Yuuri made a move to get out of bed, but Victor sat next to him. “You don’t have to go.”

“No, that’s okay, I… I have things to do as well, I have to… work on a piece, and there’s Phichit, and… Yeah. You know. Things to do.” He threw the covers aside and got up, making intense eye contact with the carpeted floor.

The thought that Victor’s t-shirt + boxers was an _amazing_ look on Yuuri came to him again, for what was probably the fifth time since last night. And those thighs… just looking at them made Victor toy with the idea of not showing up for practice at all.

But it was Yuuri’s awkward silence that pushed him dangerously close to the edge of staying.

“I’ll call you later?”

“If you want to, yeah,” said Yuuri, putting on his pants and trying to smile once again. It came out more lopsided than anything.

Victor walked up to him and rested one hand on his face, hoping Yuuri would lean into the touch. He didn’t. “Of course I want to. Yuuri –”

Ringing.

He closed his eyes. _Goddammit_. He sighed. “Remember the 90’s? When there were no cell phones? Good times.”

Yuuri huffed a laugh, and that knot in Victor’s stomach loosened up a little. Only a little.

“I’ll call you later then, okay?”

He nodded one more time and Victor had to make do with that for now; he had twenty minutes to be at the arena.

“There’s a car downstairs, I can –” he stopped when Yuuri waved his hands a bit frantically.

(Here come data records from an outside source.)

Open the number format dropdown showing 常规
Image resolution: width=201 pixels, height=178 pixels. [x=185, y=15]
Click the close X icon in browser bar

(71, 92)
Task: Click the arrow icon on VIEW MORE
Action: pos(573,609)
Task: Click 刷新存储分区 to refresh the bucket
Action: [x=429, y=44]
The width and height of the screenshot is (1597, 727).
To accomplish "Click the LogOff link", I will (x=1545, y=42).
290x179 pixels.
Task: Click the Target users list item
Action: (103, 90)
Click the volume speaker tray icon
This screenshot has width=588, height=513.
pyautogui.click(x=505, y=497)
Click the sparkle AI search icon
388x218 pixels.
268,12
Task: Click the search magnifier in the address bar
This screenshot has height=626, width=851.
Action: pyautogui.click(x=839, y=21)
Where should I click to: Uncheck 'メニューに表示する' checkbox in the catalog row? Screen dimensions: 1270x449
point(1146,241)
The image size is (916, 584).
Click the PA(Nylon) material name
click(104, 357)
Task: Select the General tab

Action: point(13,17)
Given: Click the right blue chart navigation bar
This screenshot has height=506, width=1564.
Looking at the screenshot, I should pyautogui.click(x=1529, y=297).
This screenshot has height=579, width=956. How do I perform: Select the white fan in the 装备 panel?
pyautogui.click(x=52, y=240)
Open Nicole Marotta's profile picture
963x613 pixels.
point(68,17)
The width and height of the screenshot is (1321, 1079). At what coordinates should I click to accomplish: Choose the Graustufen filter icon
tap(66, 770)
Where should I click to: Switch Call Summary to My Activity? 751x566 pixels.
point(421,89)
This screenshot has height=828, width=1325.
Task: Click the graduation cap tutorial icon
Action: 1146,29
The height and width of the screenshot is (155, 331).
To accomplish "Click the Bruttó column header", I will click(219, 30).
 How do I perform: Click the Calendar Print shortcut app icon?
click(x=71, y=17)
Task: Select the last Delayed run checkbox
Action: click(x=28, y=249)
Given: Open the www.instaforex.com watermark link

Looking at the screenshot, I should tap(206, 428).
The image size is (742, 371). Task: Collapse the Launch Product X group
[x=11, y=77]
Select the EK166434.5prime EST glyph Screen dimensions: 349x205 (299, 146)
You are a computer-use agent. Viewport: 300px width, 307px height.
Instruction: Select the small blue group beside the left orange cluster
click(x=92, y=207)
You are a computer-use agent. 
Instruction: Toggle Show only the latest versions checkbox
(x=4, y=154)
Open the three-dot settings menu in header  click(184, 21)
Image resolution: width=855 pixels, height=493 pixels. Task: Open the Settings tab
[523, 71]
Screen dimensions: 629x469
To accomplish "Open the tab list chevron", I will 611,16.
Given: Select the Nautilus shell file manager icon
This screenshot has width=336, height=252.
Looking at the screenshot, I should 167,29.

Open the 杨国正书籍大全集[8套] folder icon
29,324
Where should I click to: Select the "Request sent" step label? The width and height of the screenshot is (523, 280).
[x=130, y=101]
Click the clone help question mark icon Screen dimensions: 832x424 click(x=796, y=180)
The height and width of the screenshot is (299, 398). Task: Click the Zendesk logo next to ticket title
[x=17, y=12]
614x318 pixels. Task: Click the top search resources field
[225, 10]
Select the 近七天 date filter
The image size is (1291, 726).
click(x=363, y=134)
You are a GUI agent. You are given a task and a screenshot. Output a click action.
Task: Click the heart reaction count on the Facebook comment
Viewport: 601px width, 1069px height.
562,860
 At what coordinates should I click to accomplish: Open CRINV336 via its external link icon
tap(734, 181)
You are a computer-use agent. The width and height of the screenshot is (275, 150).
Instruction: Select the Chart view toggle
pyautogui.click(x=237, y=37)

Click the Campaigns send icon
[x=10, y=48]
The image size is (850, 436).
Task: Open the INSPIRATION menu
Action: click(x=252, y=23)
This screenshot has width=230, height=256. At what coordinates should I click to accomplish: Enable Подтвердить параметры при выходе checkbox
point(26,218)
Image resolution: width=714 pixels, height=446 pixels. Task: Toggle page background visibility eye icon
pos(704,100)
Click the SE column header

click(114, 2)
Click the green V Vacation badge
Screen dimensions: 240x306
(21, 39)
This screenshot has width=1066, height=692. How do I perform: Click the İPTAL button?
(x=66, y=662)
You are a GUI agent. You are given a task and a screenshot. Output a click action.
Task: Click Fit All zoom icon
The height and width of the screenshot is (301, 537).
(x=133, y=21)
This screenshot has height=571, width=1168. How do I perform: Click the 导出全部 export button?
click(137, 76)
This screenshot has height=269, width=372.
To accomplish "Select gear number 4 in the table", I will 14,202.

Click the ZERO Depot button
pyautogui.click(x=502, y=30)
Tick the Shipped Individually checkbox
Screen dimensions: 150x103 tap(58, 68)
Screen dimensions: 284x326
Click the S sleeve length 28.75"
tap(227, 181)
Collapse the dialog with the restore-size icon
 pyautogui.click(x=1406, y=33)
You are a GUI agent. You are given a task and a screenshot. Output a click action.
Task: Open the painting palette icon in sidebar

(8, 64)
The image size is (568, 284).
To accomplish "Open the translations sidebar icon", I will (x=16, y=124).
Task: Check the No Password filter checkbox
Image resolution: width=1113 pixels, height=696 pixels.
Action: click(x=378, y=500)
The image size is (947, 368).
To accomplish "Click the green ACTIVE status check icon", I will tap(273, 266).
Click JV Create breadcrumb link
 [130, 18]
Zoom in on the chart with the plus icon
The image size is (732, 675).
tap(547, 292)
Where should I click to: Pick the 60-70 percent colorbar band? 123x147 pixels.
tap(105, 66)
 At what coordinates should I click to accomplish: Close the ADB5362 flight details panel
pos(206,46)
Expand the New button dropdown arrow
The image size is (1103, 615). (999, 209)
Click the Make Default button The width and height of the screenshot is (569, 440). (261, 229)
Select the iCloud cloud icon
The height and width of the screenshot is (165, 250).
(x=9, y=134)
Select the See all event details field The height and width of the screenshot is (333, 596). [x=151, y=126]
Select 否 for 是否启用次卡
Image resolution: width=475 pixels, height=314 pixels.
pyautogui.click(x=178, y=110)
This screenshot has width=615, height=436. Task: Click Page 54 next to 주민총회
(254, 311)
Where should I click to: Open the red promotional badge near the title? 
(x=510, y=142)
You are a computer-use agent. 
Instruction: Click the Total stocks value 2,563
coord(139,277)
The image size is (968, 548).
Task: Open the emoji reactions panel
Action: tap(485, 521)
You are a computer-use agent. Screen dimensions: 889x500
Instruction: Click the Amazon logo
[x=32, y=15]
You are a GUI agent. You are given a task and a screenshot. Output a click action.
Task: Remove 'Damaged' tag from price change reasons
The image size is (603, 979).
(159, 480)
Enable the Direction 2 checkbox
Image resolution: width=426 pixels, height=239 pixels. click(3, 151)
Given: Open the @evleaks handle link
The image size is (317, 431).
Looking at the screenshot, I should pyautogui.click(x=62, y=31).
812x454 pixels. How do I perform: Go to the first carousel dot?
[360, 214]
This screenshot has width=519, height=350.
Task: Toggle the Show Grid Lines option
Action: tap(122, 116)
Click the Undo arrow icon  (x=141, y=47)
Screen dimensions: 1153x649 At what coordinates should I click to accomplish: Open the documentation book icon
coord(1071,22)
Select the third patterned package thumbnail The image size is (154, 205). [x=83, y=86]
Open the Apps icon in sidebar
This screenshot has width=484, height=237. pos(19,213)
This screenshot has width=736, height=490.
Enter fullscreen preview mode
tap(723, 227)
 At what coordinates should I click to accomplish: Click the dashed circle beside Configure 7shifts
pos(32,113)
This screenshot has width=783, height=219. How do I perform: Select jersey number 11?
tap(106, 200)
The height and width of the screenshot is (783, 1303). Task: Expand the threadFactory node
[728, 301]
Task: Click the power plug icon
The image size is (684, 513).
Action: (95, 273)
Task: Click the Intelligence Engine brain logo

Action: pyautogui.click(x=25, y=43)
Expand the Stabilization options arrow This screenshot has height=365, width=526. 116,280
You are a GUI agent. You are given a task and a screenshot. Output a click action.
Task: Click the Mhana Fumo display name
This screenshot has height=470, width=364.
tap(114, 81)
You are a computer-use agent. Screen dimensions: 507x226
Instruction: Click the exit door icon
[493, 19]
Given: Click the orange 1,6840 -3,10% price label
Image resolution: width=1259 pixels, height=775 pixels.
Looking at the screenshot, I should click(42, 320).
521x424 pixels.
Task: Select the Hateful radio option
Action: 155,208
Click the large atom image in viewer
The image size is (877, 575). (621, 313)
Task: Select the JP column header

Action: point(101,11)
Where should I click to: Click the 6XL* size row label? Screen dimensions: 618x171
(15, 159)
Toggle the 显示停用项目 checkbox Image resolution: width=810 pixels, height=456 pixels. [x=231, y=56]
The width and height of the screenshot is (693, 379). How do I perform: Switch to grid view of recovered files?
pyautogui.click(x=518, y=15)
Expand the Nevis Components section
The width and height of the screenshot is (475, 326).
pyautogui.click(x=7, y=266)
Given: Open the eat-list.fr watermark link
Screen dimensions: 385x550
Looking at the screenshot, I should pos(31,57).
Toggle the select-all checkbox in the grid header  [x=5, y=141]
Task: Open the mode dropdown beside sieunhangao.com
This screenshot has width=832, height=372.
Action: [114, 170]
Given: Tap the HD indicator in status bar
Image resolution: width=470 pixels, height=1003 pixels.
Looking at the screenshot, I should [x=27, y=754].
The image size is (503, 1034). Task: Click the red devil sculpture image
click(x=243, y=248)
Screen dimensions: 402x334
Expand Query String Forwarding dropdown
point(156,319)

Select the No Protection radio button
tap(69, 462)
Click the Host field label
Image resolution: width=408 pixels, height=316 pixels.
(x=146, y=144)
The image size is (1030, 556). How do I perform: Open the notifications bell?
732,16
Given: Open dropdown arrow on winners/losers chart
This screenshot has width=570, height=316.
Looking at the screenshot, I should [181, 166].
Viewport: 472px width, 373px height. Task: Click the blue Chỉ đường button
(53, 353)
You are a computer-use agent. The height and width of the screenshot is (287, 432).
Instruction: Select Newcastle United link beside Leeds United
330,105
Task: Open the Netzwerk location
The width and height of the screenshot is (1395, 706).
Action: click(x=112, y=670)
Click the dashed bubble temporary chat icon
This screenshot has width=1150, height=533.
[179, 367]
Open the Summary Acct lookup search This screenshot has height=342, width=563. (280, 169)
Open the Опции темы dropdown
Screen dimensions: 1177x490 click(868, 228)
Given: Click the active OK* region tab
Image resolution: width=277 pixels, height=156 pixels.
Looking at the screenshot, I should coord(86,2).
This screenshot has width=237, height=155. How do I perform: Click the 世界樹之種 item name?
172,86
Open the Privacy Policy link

“No no no no no, that’s okay, I’ll call a cab or whatever, don’t worry. Just go, you have to go.”

Victor would’ve insisted until he won that argument on any other day, but he couldn’t afford to do that now. God only knew how long it took to convince Yuuri of anything. So he kissed him one last time, with that infernal ringing in the background, grabbed the bag he’d left prepared the night before and opened the door.

He stopped there and looked back, and caught Yuuri staring. When their eyes met Yuuri immediately blushed, but still had the gall to make shooing motions with his hand.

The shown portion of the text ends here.